Across Africa, annual cybercrime losses are estimated at $5 billion, representing 0.18% of the continent's GDP. Kenya and Nigeria collectively account for nearly 14% of the total cybersecurity expenditure of $15.3 billion, reflecting their advanced fintech and mobile-money ecosystems which make them prime targets for cybercriminals.

The financial services, government, and public sectors, along with telecommunications, are identified as the most frequently targeted industries. While fraud-related attacks, including payment fraud, email fraud, and online fraud, are the most common types of incidents, ransomware and third-party outages are responsible for the most significant financial damage per incident. Ransomware-related data encryption alone contributes 18% to the overall losses, with downtime and system recovery costs forming the majority of this impact.

The report also highlights that operational outages stemming from internal system errors and misconfigurations are now among the top three causes of financial loss, indicating critical gaps in redundancy and preparedness. Identity-based attacks, such as phishing, credential theft, and Business Email Compromise (BEC), account for 48% of all incidents and are frequently linked to high-value fraud within Kenya's financial sector.

Specific instances cited from 2025 include the compromise of a digital payments portal leading to a Ksh49 million theft, where attackers disabled OTP notifications and diverted funds to various mobile wallets and bank accounts. Another case involved a banking fraud syndicate that stole over Ksh6 million from a commercial bank.

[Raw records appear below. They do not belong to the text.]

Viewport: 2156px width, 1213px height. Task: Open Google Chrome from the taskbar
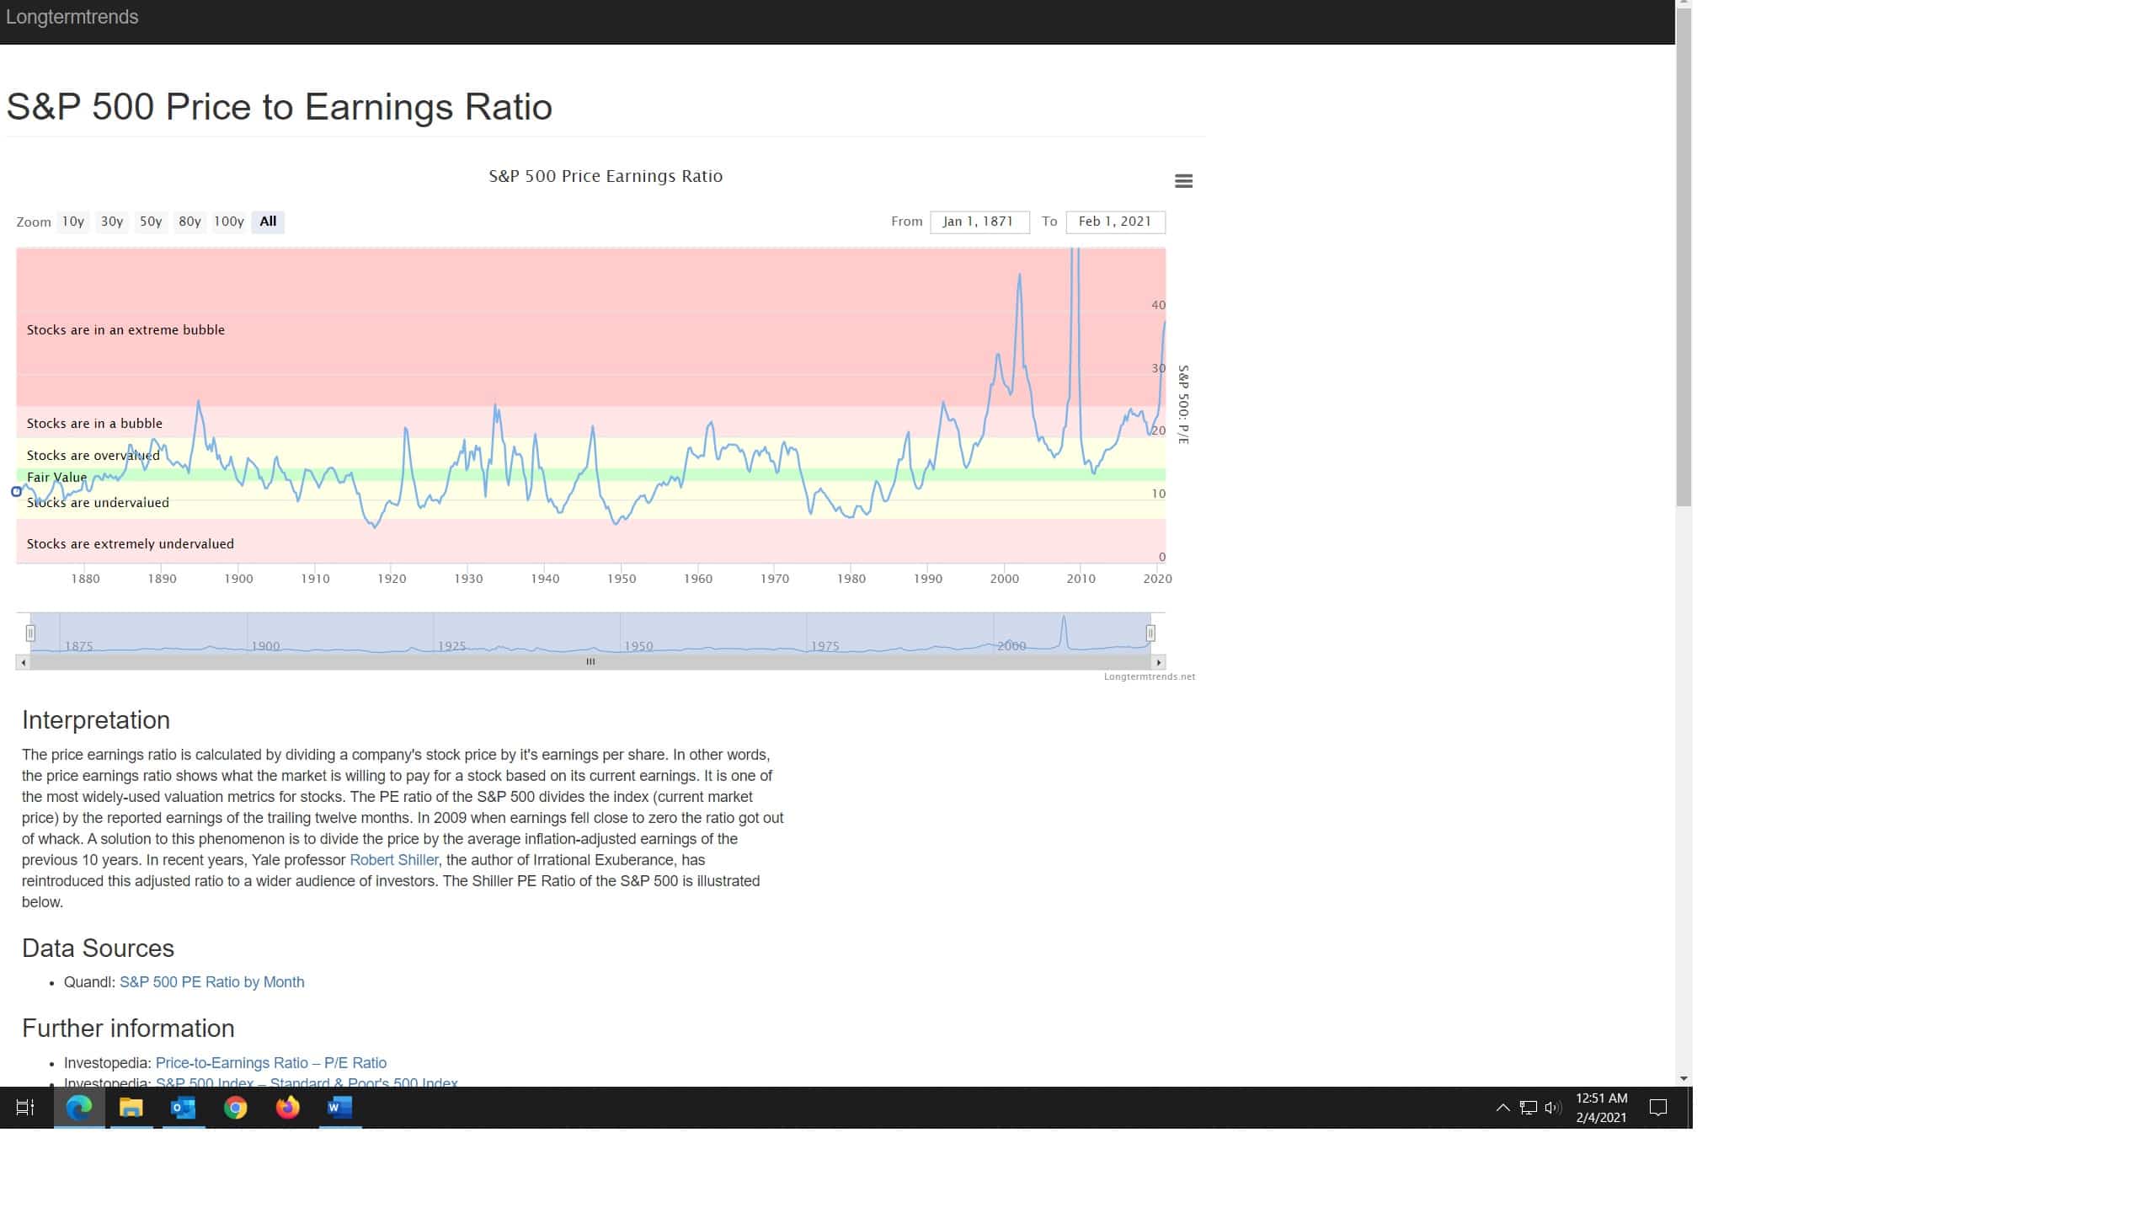(x=236, y=1108)
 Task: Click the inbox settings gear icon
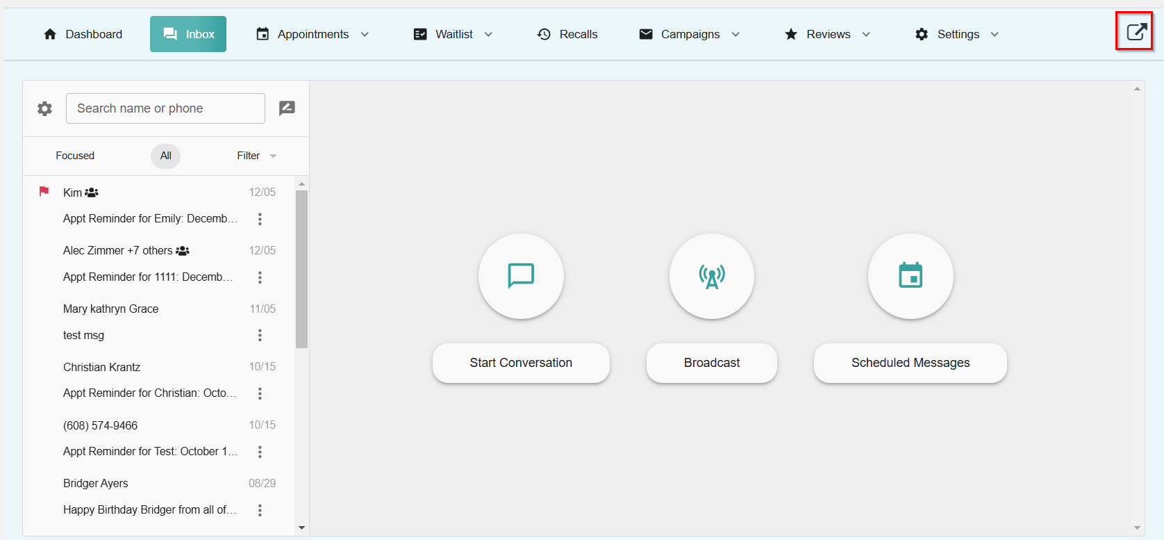[x=44, y=108]
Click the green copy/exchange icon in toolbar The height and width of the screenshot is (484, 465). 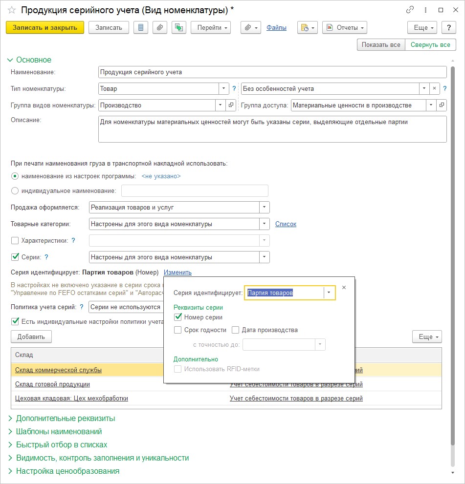point(178,28)
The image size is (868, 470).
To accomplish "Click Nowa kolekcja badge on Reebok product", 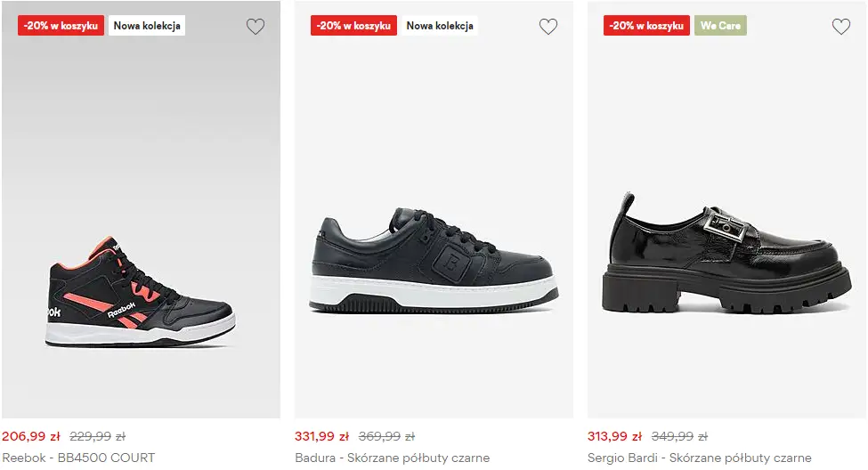I will tap(147, 26).
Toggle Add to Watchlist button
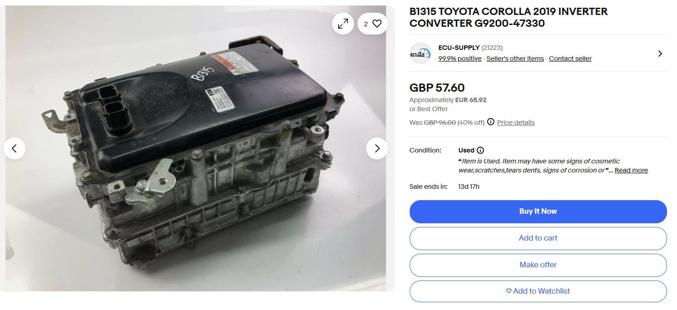 click(x=538, y=291)
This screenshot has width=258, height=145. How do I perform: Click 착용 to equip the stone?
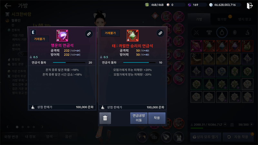pos(157,118)
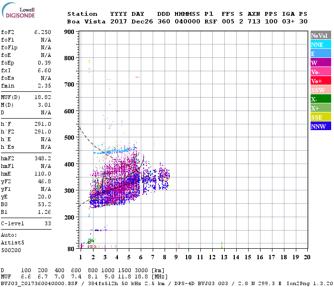Click the X- dark green legend swatch
The width and height of the screenshot is (334, 287).
(x=320, y=99)
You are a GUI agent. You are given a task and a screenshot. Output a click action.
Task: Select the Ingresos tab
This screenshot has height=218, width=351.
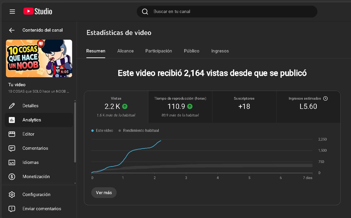(x=220, y=51)
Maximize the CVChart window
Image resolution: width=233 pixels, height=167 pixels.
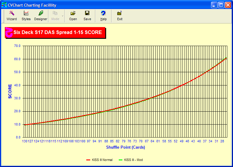click(x=221, y=5)
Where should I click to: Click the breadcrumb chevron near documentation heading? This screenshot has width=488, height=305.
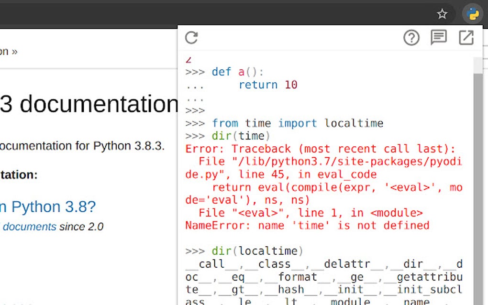click(x=14, y=51)
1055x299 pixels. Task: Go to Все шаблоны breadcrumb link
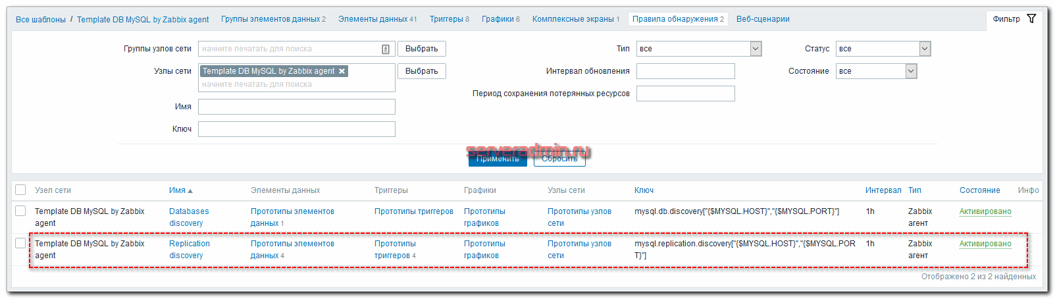[40, 20]
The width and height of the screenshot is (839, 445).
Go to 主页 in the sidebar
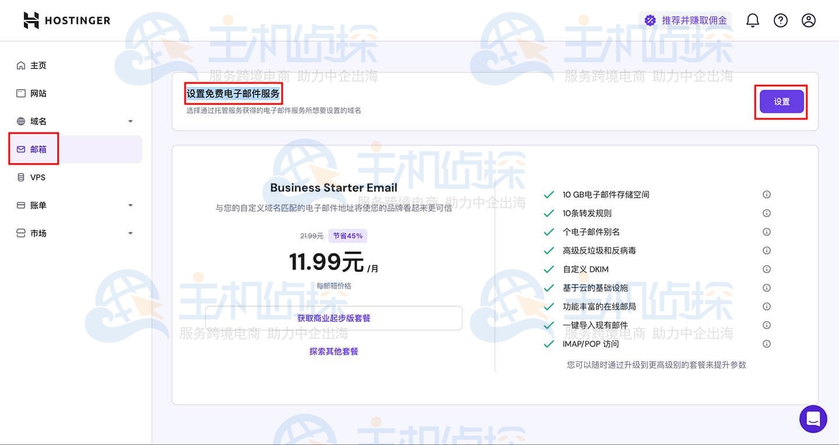[x=38, y=65]
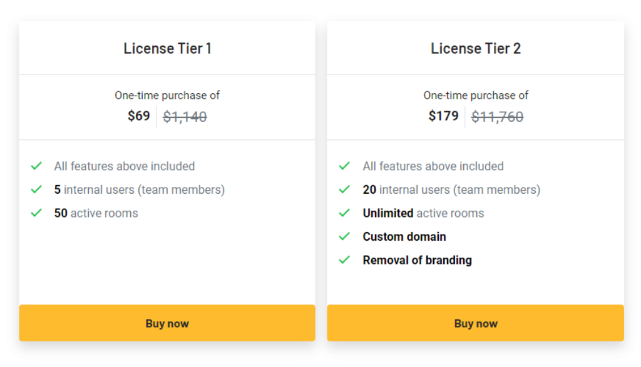
Task: Click Tier 1 All features included checkmark
Action: click(x=37, y=166)
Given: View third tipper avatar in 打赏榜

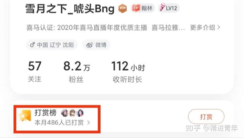Looking at the screenshot, I should pyautogui.click(x=80, y=113).
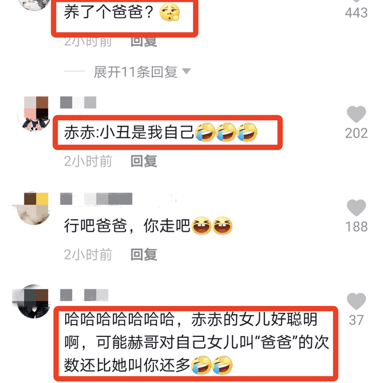Open the username above the 行吧爸爸 comment
This screenshot has width=382, height=383.
96,198
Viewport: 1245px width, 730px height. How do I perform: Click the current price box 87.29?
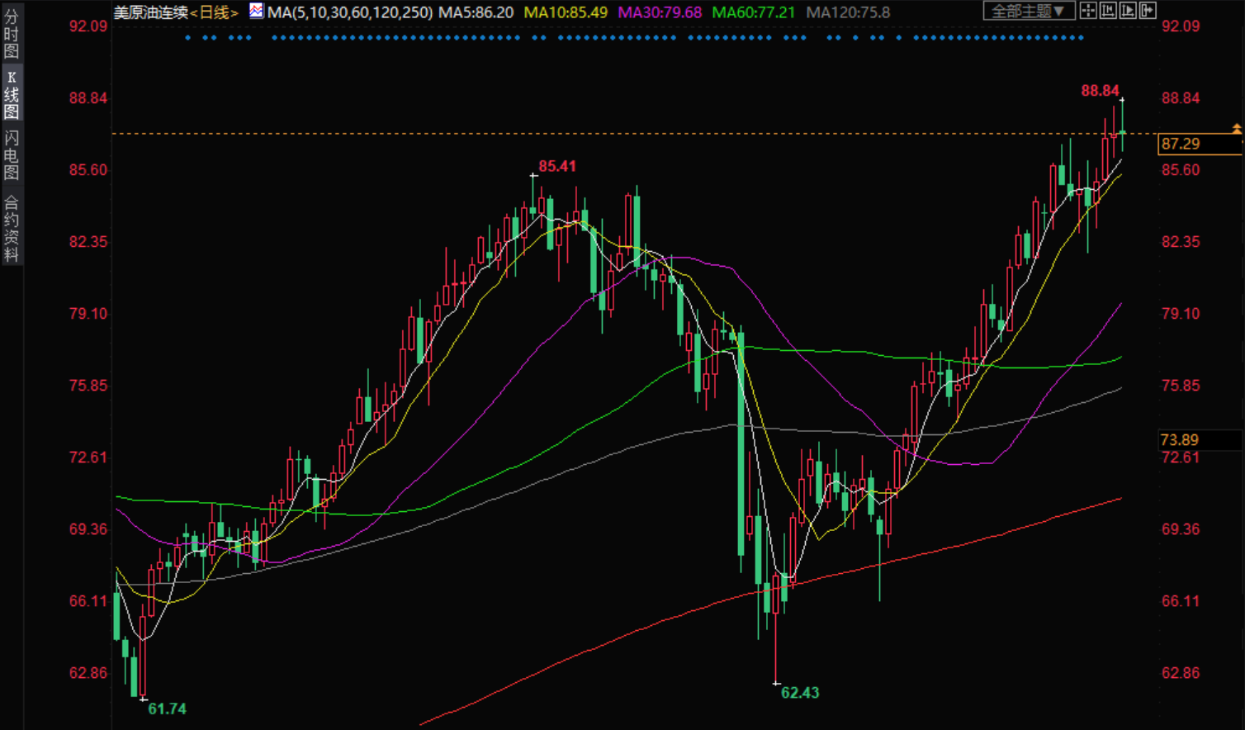[1181, 144]
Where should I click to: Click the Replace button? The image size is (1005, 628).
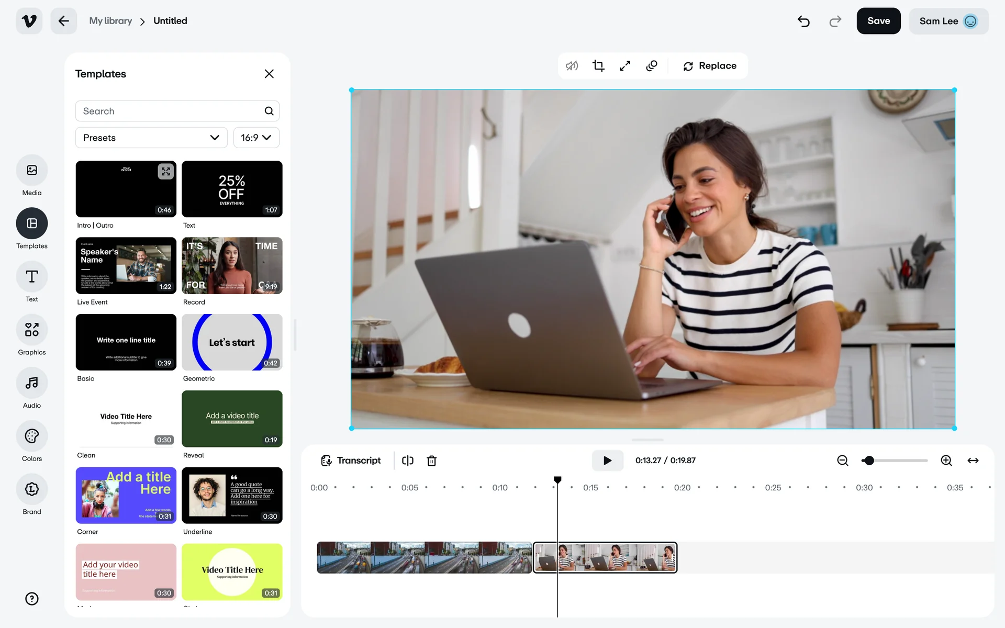(710, 66)
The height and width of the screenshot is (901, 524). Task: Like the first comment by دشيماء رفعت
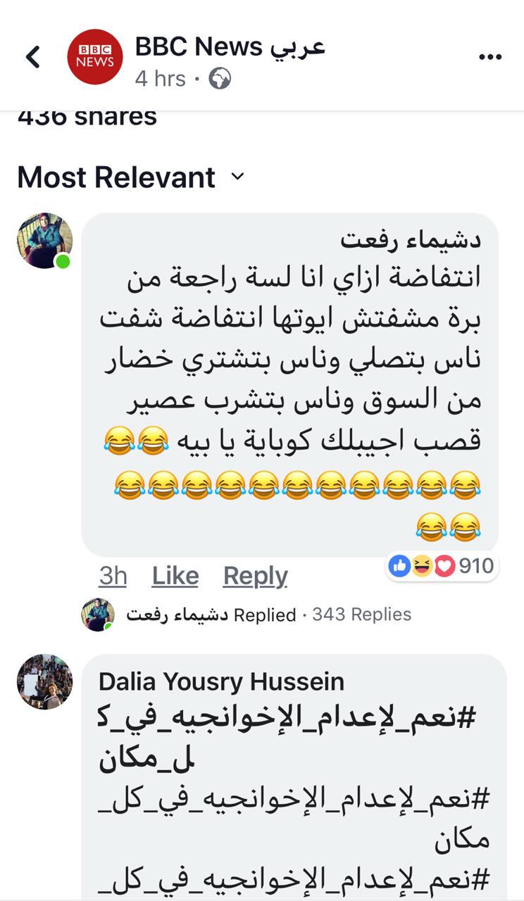click(x=175, y=576)
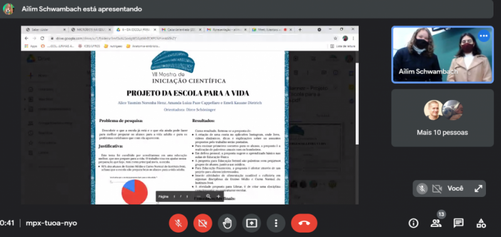Raise your hand in the meeting

tap(227, 223)
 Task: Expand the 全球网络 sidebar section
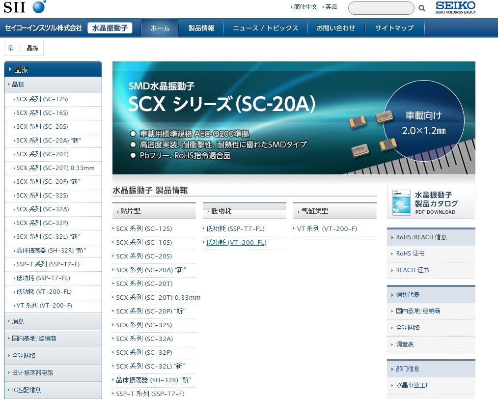pos(24,356)
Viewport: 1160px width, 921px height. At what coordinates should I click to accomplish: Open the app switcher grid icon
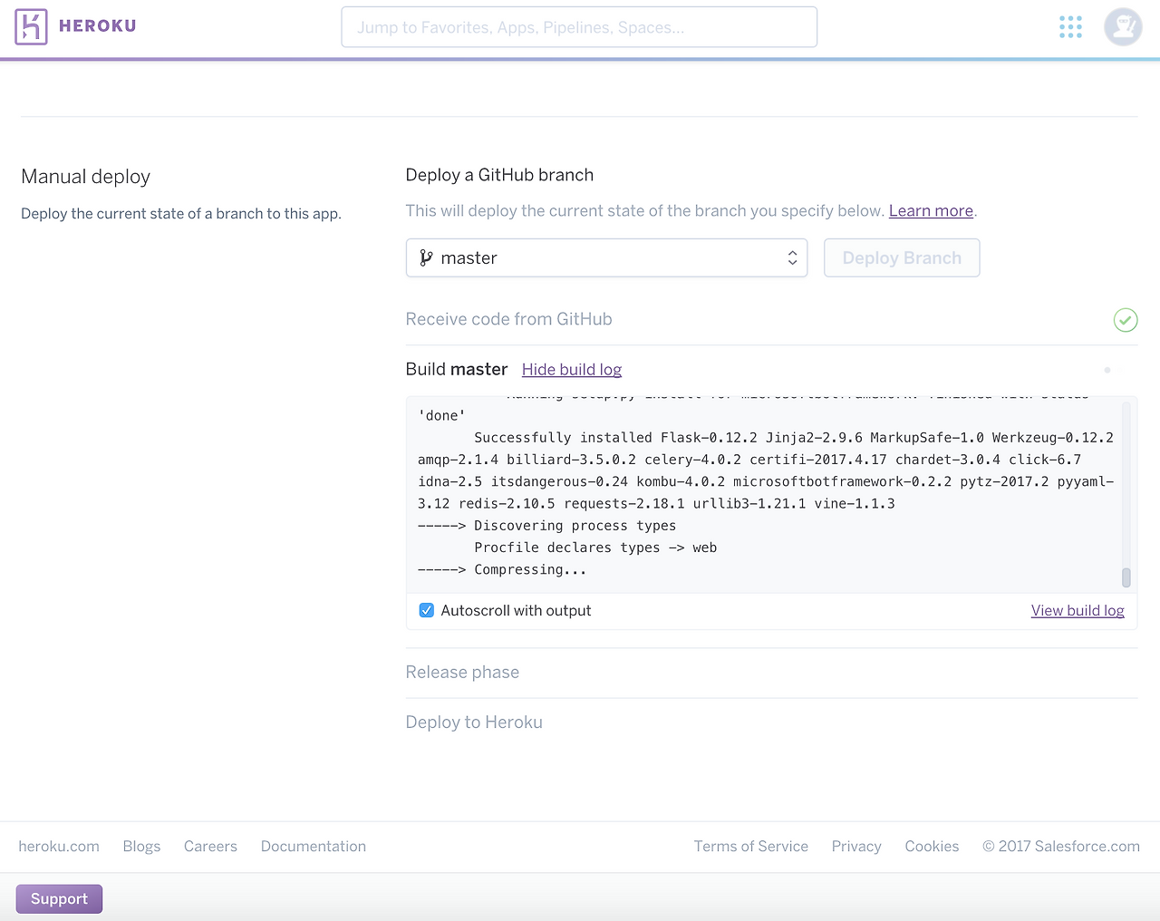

The report further notes the dual impact of Artificial Intelligence (AI), which enhances both defensive capabilities and the sophistication of cyberattacks. Cybercriminals are leveraging AI-powered tools to automate intrusions, create more convincing deepfakes, impersonate voices for social engineering, and exploit vulnerabilities more efficiently. Kenya's digital infrastructure remains vulnerable, with many devices exposed through open ports on services like Telnet, FTP, and RDP, which lack encryption. A survey revealed that 37% of Kenyan organizations experienced a cyber incident in the past year, primarily due to phishing and ransomware.

To mitigate these escalating cyber losses, the report advocates for an urgent shift from traditional risk-management frameworks to a focus on measurable cyber resilience. This involves implementing resilience engineering, emphasizing mandatory recovery and continuity validation, routine recovery testing, and the adoption of immutable backups for rapid restoration post-attack. Organizations are also advised to strengthen identity assurance, enhance data integrity safeguards, and enforce stricter oversight of third-party service providers. The report concludes by stressing that cybersecurity should be viewed as a strategic investment crucial for safeguarding Kenya's rapidly digitizing economy.